▸ **WHAT TO PRODUCE**
Reproduce, from the lines below, exactly the stretch that begins at the line containing "Task: Click the Grok icon on JL's tweet" and ends at the line containing "Given: Click the map pin icon beside Karte", both included.

════════

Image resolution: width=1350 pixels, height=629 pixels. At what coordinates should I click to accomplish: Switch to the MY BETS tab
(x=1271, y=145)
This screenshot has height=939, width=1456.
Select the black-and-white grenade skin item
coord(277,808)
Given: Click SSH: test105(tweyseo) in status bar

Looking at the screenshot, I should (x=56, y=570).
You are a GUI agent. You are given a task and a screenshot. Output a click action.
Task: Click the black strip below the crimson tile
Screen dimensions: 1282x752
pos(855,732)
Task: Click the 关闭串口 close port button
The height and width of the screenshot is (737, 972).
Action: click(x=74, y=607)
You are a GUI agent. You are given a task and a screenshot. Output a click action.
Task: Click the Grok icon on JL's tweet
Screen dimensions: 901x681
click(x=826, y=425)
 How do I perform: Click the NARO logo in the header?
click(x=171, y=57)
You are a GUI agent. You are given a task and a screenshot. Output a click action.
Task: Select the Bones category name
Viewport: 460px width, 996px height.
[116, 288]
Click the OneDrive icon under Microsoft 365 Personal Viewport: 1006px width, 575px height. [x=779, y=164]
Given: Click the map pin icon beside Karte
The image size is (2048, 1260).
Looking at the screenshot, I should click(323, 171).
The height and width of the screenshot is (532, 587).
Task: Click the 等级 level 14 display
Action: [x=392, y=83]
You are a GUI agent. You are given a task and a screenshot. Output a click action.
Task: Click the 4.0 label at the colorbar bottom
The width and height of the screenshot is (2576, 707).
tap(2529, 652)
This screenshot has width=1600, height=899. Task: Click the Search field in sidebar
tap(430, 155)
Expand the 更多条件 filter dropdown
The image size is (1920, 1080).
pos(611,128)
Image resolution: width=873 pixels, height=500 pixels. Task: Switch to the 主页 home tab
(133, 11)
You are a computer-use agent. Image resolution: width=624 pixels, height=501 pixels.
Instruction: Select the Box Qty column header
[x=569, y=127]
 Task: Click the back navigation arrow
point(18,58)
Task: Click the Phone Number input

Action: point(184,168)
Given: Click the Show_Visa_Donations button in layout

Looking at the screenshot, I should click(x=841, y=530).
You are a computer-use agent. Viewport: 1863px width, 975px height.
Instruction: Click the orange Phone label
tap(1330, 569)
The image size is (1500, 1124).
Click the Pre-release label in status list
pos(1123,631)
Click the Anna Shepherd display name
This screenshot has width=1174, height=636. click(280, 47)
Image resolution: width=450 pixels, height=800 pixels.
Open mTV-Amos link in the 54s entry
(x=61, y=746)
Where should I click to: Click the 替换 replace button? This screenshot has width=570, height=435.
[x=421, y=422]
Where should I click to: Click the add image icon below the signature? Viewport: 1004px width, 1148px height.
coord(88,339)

════════

▸ **SOLUTION FOR THIS EXERCISE**
Task: Click the Grok icon on JL's tweet
Screen dimensions: 901x681
click(x=826, y=425)
 How do I perform: Click the NARO logo in the header?
click(x=171, y=57)
You are a GUI agent. You are given a task and a screenshot. Output a click action.
Task: Select the Bones category name
Viewport: 460px width, 996px height.
[116, 288]
Click the OneDrive icon under Microsoft 365 Personal Viewport: 1006px width, 575px height. [x=779, y=164]
Given: Click the map pin icon beside Karte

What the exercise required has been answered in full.